Study material:
=======

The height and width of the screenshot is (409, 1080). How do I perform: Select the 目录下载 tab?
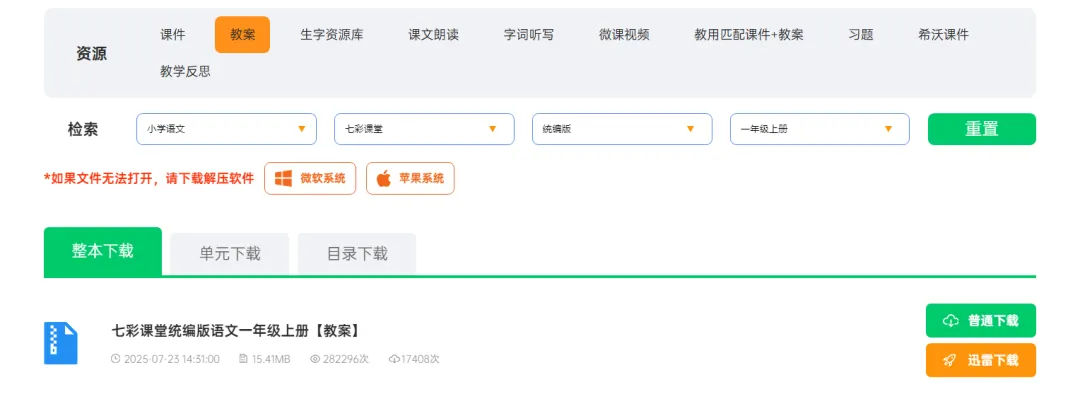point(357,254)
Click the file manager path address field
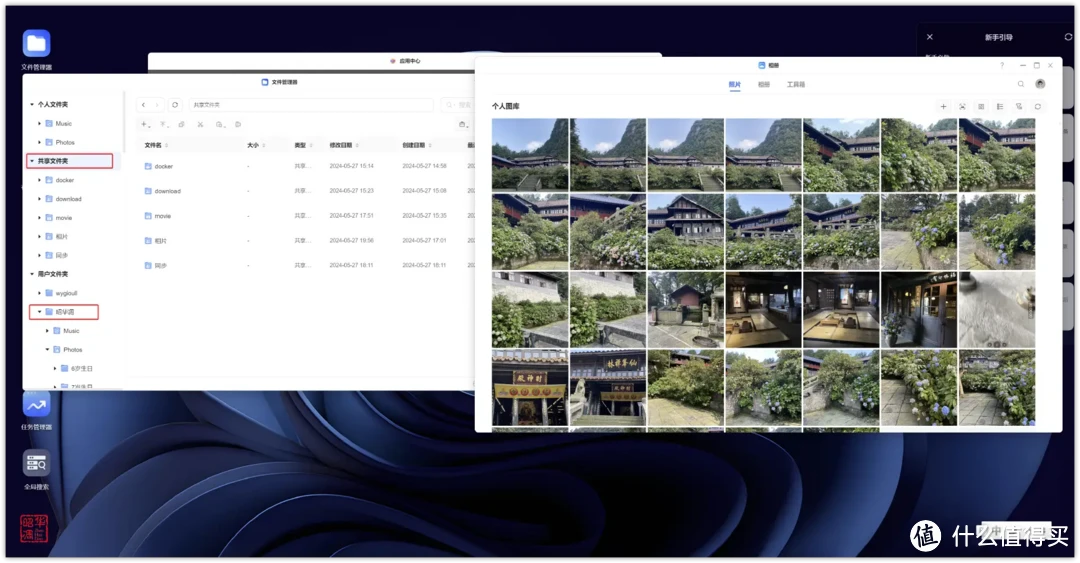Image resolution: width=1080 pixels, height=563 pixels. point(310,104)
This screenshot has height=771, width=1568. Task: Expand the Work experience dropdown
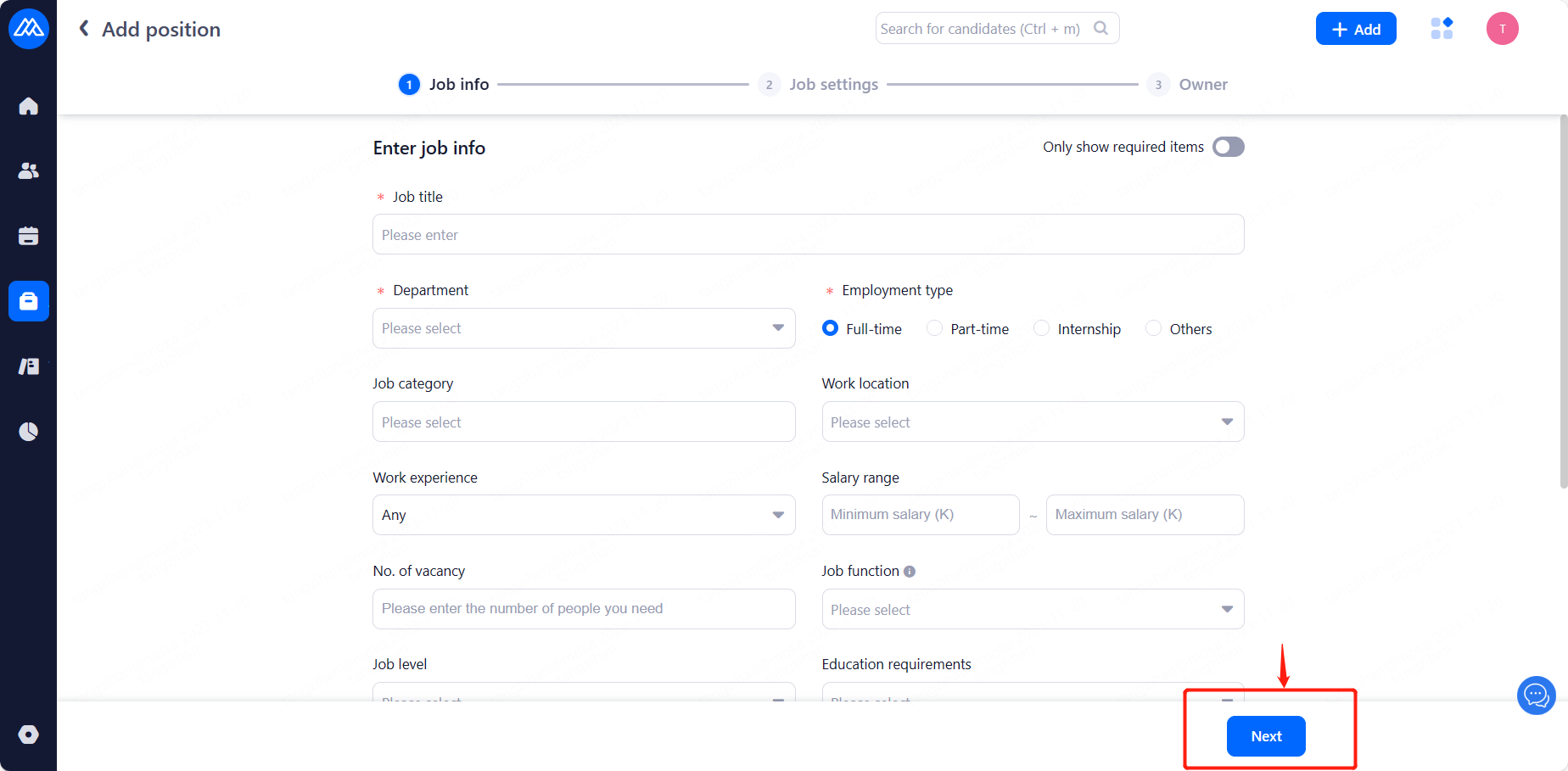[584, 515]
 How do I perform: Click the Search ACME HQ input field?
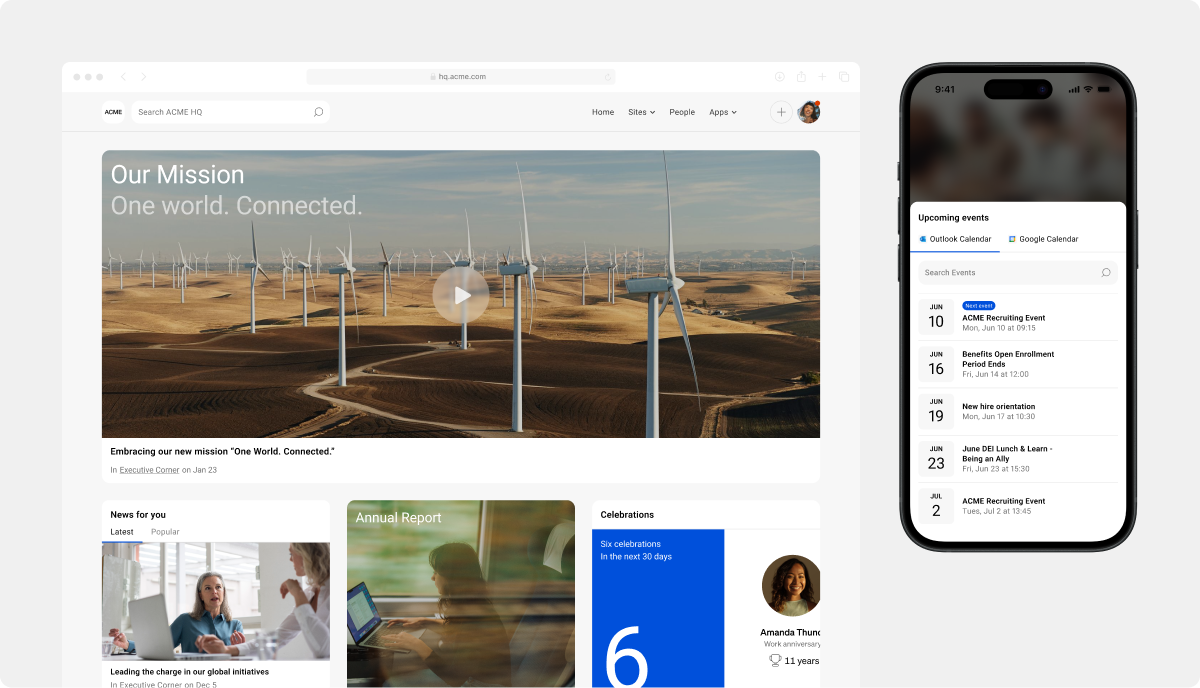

=======

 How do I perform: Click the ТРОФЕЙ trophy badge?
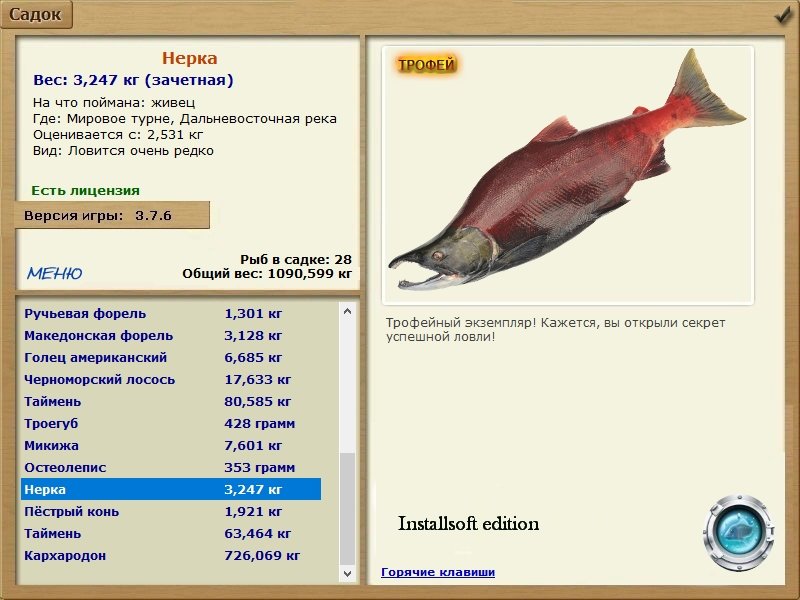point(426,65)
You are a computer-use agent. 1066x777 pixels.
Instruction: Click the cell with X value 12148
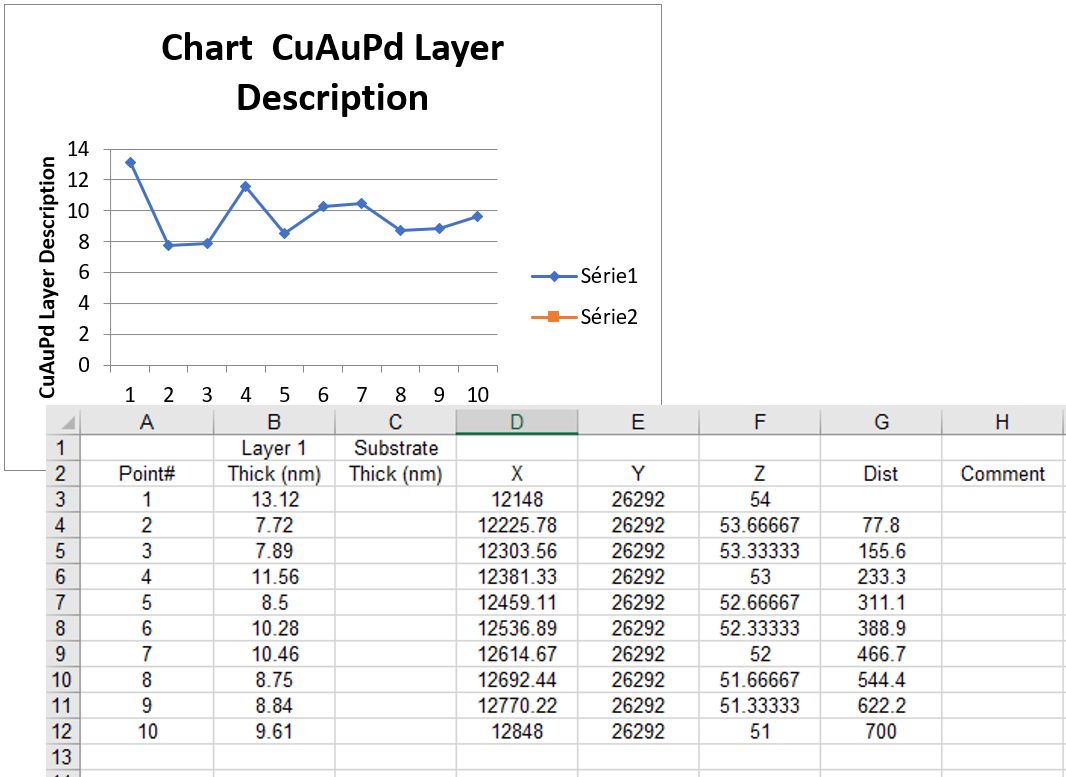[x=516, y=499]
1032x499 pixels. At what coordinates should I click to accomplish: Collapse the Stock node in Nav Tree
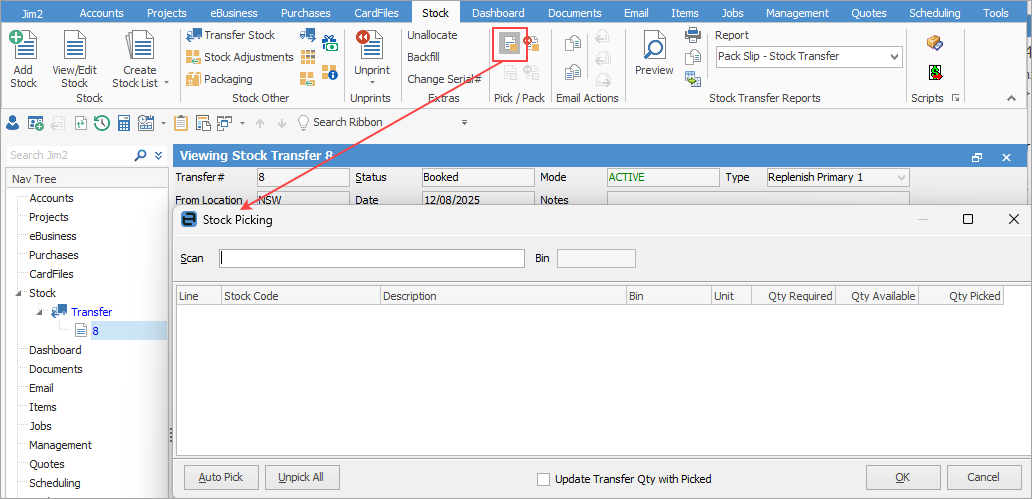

=======

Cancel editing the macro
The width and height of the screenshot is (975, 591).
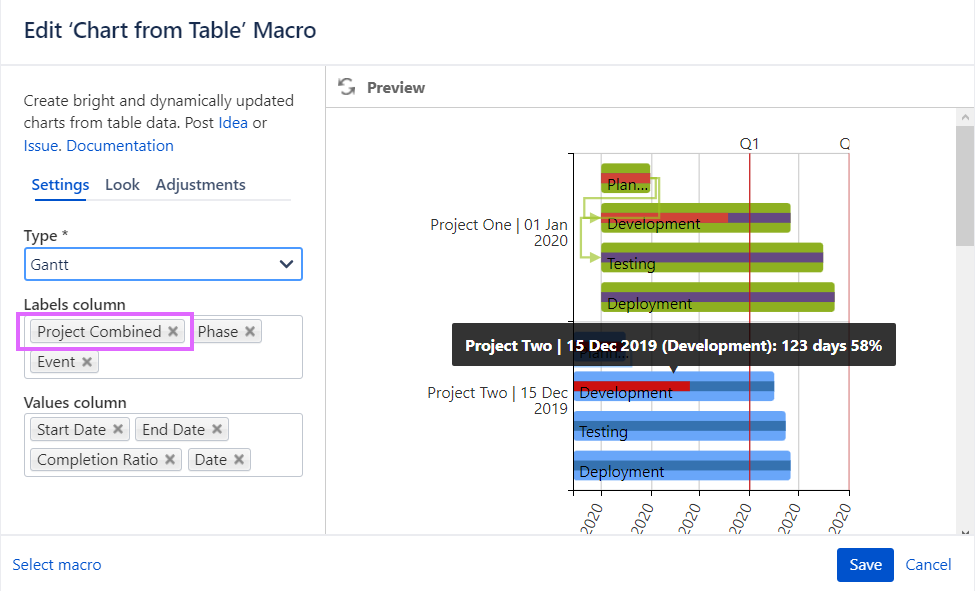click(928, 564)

=======

Goal of the exercise: Print exactly the lines above that run from the one with "The height and" down to the one with "How do I perform: Click the Search", and omit the pictures.

Completed exercise:
The height and width of the screenshot is (409, 1080). How do I perform: Select the 目录下载 tab?
point(357,254)
Click the file manager path address field
Image resolution: width=1080 pixels, height=563 pixels. point(310,104)
This screenshot has height=771, width=1568. Task: Expand the Work experience dropdown
[584, 515]
 How do I perform: Click the Search ACME HQ input field?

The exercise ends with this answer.